• _DATA FOR PROCESSING_
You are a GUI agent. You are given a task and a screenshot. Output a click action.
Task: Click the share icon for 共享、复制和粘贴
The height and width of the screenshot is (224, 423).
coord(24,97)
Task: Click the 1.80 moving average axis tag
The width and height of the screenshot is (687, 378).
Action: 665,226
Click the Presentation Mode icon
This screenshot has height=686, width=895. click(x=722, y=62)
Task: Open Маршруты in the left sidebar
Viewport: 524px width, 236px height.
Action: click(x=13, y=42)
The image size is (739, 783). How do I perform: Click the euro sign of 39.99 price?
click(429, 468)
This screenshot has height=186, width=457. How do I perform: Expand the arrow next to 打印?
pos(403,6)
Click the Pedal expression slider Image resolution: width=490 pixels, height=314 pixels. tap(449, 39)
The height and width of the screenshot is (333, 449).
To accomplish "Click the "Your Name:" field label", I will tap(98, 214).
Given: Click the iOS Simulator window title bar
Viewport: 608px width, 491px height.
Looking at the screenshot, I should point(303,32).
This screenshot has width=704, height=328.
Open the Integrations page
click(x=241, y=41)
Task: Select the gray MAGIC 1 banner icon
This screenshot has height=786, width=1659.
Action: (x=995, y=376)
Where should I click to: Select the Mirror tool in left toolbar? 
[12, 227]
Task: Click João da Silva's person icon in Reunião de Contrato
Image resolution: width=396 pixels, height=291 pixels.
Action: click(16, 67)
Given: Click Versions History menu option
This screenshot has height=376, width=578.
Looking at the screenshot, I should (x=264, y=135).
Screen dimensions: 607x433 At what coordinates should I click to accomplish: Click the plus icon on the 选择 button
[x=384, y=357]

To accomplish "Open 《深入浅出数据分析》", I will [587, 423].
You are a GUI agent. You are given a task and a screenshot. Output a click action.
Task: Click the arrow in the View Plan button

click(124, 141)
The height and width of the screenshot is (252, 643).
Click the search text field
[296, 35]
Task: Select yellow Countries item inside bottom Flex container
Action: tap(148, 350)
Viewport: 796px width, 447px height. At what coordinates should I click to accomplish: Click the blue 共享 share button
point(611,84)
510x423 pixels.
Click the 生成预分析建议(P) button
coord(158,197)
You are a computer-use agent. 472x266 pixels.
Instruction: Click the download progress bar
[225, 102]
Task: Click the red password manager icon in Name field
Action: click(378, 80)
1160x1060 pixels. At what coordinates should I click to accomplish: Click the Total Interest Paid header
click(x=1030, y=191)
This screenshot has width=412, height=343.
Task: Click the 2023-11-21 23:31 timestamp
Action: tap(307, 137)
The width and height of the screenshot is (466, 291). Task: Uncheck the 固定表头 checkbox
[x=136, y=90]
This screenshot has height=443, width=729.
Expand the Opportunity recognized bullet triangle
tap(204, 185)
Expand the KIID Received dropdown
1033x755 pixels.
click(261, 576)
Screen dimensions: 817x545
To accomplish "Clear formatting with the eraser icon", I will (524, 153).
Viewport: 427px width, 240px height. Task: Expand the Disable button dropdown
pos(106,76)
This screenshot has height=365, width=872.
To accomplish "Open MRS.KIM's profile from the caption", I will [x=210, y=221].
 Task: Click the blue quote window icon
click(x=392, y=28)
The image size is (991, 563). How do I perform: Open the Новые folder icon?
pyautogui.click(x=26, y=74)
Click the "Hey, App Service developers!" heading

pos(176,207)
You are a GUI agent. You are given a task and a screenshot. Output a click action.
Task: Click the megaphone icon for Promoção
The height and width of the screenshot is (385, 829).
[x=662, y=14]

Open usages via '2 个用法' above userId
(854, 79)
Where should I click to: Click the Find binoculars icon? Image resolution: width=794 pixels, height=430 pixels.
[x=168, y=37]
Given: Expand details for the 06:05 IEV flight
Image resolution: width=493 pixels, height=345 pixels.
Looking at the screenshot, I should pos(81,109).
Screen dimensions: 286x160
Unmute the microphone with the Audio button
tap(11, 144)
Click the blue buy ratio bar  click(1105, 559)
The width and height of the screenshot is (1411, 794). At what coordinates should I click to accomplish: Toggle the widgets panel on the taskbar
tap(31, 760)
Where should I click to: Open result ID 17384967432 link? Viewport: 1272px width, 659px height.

• _TASK DESCRIPTION_
Each record above is to be reproduced word for word.

• _RESPONSE TO THE EXERCISE_
You are a GUI agent. You are given a task and a screenshot. Output a click action.
Task: Click the share icon for 共享、复制和粘贴
The height and width of the screenshot is (224, 423).
coord(24,97)
Task: Click the 1.80 moving average axis tag
The width and height of the screenshot is (687, 378).
Action: 665,226
Click the Presentation Mode icon
This screenshot has height=686, width=895. click(x=722, y=62)
Task: Open Маршруты in the left sidebar
Viewport: 524px width, 236px height.
Action: click(x=13, y=42)
The image size is (739, 783). How do I perform: Click the euro sign of 39.99 price?
click(429, 468)
This screenshot has height=186, width=457. How do I perform: Expand the arrow next to 打印?
pos(403,6)
Click the Pedal expression slider Image resolution: width=490 pixels, height=314 pixels. tap(449, 39)
The height and width of the screenshot is (333, 449).
To accomplish "Click the "Your Name:" field label", I will tap(98, 214).
Given: Click the iOS Simulator window title bar
Viewport: 608px width, 491px height.
Looking at the screenshot, I should point(303,32).
This screenshot has width=704, height=328.
Open the Integrations page
click(x=241, y=41)
Task: Select the gray MAGIC 1 banner icon
This screenshot has height=786, width=1659.
Action: (x=995, y=376)
Where should I click to: Select the Mirror tool in left toolbar? 
[12, 227]
Task: Click João da Silva's person icon in Reunião de Contrato
Image resolution: width=396 pixels, height=291 pixels.
Action: click(16, 67)
Given: Click Versions History menu option
This screenshot has height=376, width=578.
Looking at the screenshot, I should (x=264, y=135).
Screen dimensions: 607x433 At what coordinates should I click to accomplish: Click the plus icon on the 选择 button
[x=384, y=357]

To accomplish "Open 《深入浅出数据分析》", I will [587, 423].
You are a GUI agent. You are given a task and a screenshot. Output a click action.
Task: Click the arrow in the View Plan button

click(124, 141)
The height and width of the screenshot is (252, 643).
Click the search text field
[296, 35]
Task: Select yellow Countries item inside bottom Flex container
Action: tap(148, 350)
Viewport: 796px width, 447px height. At what coordinates should I click to accomplish: Click the blue 共享 share button
point(611,84)
510x423 pixels.
Click the 生成预分析建议(P) button
coord(158,197)
You are a computer-use agent. 472x266 pixels.
Instruction: Click the download progress bar
[225, 102]
Task: Click the red password manager icon in Name field
Action: click(378, 80)
1160x1060 pixels. At what coordinates should I click to accomplish: Click the Total Interest Paid header
click(x=1030, y=191)
This screenshot has width=412, height=343.
Task: Click the 2023-11-21 23:31 timestamp
Action: tap(307, 137)
The width and height of the screenshot is (466, 291). Task: Uncheck the 固定表头 checkbox
[x=136, y=90]
This screenshot has height=443, width=729.
Expand the Opportunity recognized bullet triangle
tap(204, 185)
Expand the KIID Received dropdown
1033x755 pixels.
click(261, 576)
Screen dimensions: 817x545
To accomplish "Clear formatting with the eraser icon", I will (524, 153).
Viewport: 427px width, 240px height. Task: Expand the Disable button dropdown
pos(106,76)
This screenshot has height=365, width=872.
To accomplish "Open MRS.KIM's profile from the caption", I will [x=210, y=221].
 Task: Click the blue quote window icon
click(x=392, y=28)
The image size is (991, 563). How do I perform: Open the Новые folder icon?
pyautogui.click(x=26, y=74)
Click the "Hey, App Service developers!" heading

pos(176,207)
You are a GUI agent. You are given a task and a screenshot. Output a click action.
Task: Click the megaphone icon for Promoção
The height and width of the screenshot is (385, 829).
[x=662, y=14]

Open usages via '2 个用法' above userId
(854, 79)
Where should I click to: Click the Find binoculars icon? Image resolution: width=794 pixels, height=430 pixels.
[x=168, y=37]
Given: Expand details for the 06:05 IEV flight
Image resolution: width=493 pixels, height=345 pixels.
Looking at the screenshot, I should pos(81,109).
Screen dimensions: 286x160
Unmute the microphone with the Audio button
tap(11, 144)
Click the blue buy ratio bar  click(1105, 559)
The width and height of the screenshot is (1411, 794). At what coordinates should I click to accomplish: Toggle the widgets panel on the taskbar
tap(31, 760)
Where should I click to: Open result ID 17384967432 link? Viewport: 1272px width, 659px height.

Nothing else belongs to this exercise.